Friday, April 19, 2013

"Christianizing the American dream"

Shai Linne tells it straight, which is why his "Fal$e Teacher$" is the first rap song to be a Καθολικός διάκονος Friday traditio.

Health and wealth, "living your best life now," you can have it all in this life, are ever present temptations for Christians, for the Church. This is why Pope Francis, when he was archbishop of Buenos Aires, following the fine tradition set by such Latin America bishops as the late Brazlian Archbishop Hélder Câmara, who turned his archepiscopal mansion into a homeless shelter and food kitchen, lived in a simple urban apartment rather than the mansion he could've inhabited. In his first meeting with journalists, which occurred the Saturday after he was selected to walk in the shoes of the fisherman, at one point he said, "How I would like a poor church for the poor."

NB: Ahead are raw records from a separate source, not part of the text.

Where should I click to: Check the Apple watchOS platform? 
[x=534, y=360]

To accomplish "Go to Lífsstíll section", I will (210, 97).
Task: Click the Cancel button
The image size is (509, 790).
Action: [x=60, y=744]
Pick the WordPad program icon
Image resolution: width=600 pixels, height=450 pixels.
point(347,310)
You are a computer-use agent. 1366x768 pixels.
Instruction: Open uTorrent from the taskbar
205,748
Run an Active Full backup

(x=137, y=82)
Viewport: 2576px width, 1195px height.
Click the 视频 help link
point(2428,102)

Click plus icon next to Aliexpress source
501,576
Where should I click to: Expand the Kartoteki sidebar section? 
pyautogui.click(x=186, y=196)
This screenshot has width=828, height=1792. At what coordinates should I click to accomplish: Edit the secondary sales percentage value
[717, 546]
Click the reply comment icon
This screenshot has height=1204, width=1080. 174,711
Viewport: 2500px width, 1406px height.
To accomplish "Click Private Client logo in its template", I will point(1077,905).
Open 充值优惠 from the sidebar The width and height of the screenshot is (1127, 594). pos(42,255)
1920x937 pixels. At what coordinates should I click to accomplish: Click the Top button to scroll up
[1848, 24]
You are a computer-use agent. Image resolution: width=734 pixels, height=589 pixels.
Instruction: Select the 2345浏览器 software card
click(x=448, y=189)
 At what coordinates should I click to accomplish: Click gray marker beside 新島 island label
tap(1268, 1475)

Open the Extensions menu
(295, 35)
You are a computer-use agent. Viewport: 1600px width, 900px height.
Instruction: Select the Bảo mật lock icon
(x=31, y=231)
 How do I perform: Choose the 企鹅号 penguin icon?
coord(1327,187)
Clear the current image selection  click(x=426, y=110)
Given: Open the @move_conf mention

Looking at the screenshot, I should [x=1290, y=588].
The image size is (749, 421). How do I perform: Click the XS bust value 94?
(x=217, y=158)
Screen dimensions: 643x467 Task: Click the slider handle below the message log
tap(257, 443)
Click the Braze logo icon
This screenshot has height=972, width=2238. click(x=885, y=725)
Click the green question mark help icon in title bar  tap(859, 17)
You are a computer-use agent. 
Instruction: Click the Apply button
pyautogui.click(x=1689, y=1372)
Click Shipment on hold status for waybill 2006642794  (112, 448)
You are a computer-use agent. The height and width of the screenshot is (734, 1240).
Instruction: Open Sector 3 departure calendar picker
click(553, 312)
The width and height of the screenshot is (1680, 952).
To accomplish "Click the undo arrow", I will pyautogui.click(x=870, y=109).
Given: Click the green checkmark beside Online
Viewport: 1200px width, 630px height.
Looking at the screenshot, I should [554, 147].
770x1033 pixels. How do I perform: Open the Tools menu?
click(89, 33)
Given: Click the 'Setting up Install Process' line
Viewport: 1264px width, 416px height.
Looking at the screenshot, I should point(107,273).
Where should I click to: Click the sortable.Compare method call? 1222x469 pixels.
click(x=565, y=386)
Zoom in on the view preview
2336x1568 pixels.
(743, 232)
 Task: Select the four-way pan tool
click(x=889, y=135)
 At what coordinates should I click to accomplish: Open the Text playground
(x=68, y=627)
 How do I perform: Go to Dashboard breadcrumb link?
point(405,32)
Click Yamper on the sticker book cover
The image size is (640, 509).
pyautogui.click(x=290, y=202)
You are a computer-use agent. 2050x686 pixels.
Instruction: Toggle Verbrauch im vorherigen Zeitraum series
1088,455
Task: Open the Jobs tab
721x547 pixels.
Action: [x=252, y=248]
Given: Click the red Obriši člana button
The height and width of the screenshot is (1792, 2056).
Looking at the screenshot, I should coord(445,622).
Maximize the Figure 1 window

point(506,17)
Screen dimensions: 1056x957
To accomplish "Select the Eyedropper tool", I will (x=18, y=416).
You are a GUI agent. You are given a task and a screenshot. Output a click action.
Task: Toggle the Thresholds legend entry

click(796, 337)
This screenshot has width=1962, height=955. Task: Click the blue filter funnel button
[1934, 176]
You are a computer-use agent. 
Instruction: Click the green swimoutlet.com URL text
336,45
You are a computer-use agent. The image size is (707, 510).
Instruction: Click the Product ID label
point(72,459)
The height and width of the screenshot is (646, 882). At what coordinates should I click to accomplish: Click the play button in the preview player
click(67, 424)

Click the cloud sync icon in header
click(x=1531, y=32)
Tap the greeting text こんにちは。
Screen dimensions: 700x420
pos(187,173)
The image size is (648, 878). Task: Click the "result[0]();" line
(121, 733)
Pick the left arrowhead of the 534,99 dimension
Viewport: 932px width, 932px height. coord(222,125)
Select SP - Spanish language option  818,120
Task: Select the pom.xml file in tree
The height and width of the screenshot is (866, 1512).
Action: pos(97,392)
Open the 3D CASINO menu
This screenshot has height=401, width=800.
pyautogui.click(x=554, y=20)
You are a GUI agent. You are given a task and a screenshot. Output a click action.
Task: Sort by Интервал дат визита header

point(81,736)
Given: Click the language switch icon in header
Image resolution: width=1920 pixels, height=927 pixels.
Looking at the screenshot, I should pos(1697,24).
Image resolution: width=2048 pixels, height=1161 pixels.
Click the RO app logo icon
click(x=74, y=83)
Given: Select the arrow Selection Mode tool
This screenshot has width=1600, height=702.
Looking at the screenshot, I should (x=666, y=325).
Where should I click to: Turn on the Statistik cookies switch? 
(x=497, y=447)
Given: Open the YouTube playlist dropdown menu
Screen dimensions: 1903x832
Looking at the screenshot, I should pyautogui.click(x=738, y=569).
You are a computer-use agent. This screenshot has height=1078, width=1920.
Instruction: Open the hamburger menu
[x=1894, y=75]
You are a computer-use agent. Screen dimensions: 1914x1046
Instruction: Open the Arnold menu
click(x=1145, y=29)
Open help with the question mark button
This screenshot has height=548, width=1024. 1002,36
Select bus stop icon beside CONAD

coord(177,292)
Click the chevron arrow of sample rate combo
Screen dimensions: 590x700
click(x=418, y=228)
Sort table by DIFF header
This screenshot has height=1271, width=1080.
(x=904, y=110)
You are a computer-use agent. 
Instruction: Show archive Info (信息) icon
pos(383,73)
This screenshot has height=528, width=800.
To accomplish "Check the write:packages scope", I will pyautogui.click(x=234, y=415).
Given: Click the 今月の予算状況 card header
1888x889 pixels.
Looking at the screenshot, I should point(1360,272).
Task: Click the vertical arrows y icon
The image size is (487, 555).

Dietrich Bonhoeffer, whose martyrdom I remembered on 9-10 April, gives us the antidote to what Shai correctly denounces as "selfism" in his song: "When Christ calls a man, he bids him come and die." Of course, Bonhoeffer's words are an echo of those of our Lord, who said, "Whoever wants to be my disciple must deny themselves and take up their cross and follow me" (Matt. 16:24- emboldening and italicizing emphasis mine).

Shai Linne

In a Christian Post article about Shai's hard-hitting lyrics, James Arinaitwe, a Yale University global health fellow from Uganda, speaking at a recent forum, highlighted the same issue: "This kind of Christians in the evangelical movement preach love your neighbors as you love yourself but then the pastor is driving a BMW, a Benz and is living by the sea in a mansion while the congregation is living without healthcare or food. This is what I see in Uganda when I go home, so where did we lose that peace?"

During the 1994 Synod of Bishops that took up the consecrated religious life in the Church, I remember some bishops of the developing countries criticized Western religious orders for living such wealthy lifestyles amidst what is often grinding poverty, saying that it compromised their Gospel witness. Of course, this falls far short of the shenanigans of those Shai called out by name (Osteen, Meyer, Hinn, Paula White, etc.).

Don't be deceived by this funny biz, if you come to Jesus for money, then he's not your God, money is! Jesus is not a means to an end, the Gospel is He came to redeem us from sin, and that is the message forever I yell! If you're living your best life now you're heading for hell!

If you're interested in what has ensued since the release Linne's song, namely an exchange which began with an open letter by Paula White's son Brandon Knight to Shai. When pressed about what aspects of White's teaching were problematic, Linne produced a video with this text: "Paula White did a series called '8 Promises of the Atonement,' that at the time of my writing this, is currently featured on your ministry website. In it, she states that physical healing and financial abundance in this life are provided for in the atonement of Christ." You can read more over on the Christian Post's Jesus Musik blog. Of course, as with all of these teachers, this is but one of many examples that could've been given.


  1. While the worst of the promoters of the "Prosperity Message" (Jimmy Swaggart and Jim Bakker come to mind)have been effectively dethroned, please do not think that this idea has totally vanished from Evangelical Christianity. It hasn't. There was plenty of this thinking driving events of 2012.

    Dcn Norb in Ohio

  2. I disagree wholeheartedly, Swaggert, et al. were not the worst. They were certainly the most flamboyant and, at least from a marketing perspective, made a lot of stupid mistakes. The new generation, those who Shai calls out, have learned all those lessons and continue not only to fleece the flock, but to take advantage of those who can least afford it. Joel Osteen and Meyer make Swaggert and Bakker look like the amateurs they were. Benny Hinn, who dates back to those days, is still going strong.

  3. Scott: I think we agree more than we disagree. I just happen to be more familiar with those discredited earlier promoters than I am with Osteen and Meyer.

    I mentioned 2012 deliberately. Much of the political background noise of that time not only pushed the idea of the "Prosperity Message" but also ignored traditional Roman Catholic teaching that "Greed is one of the Seven Deadly Sins."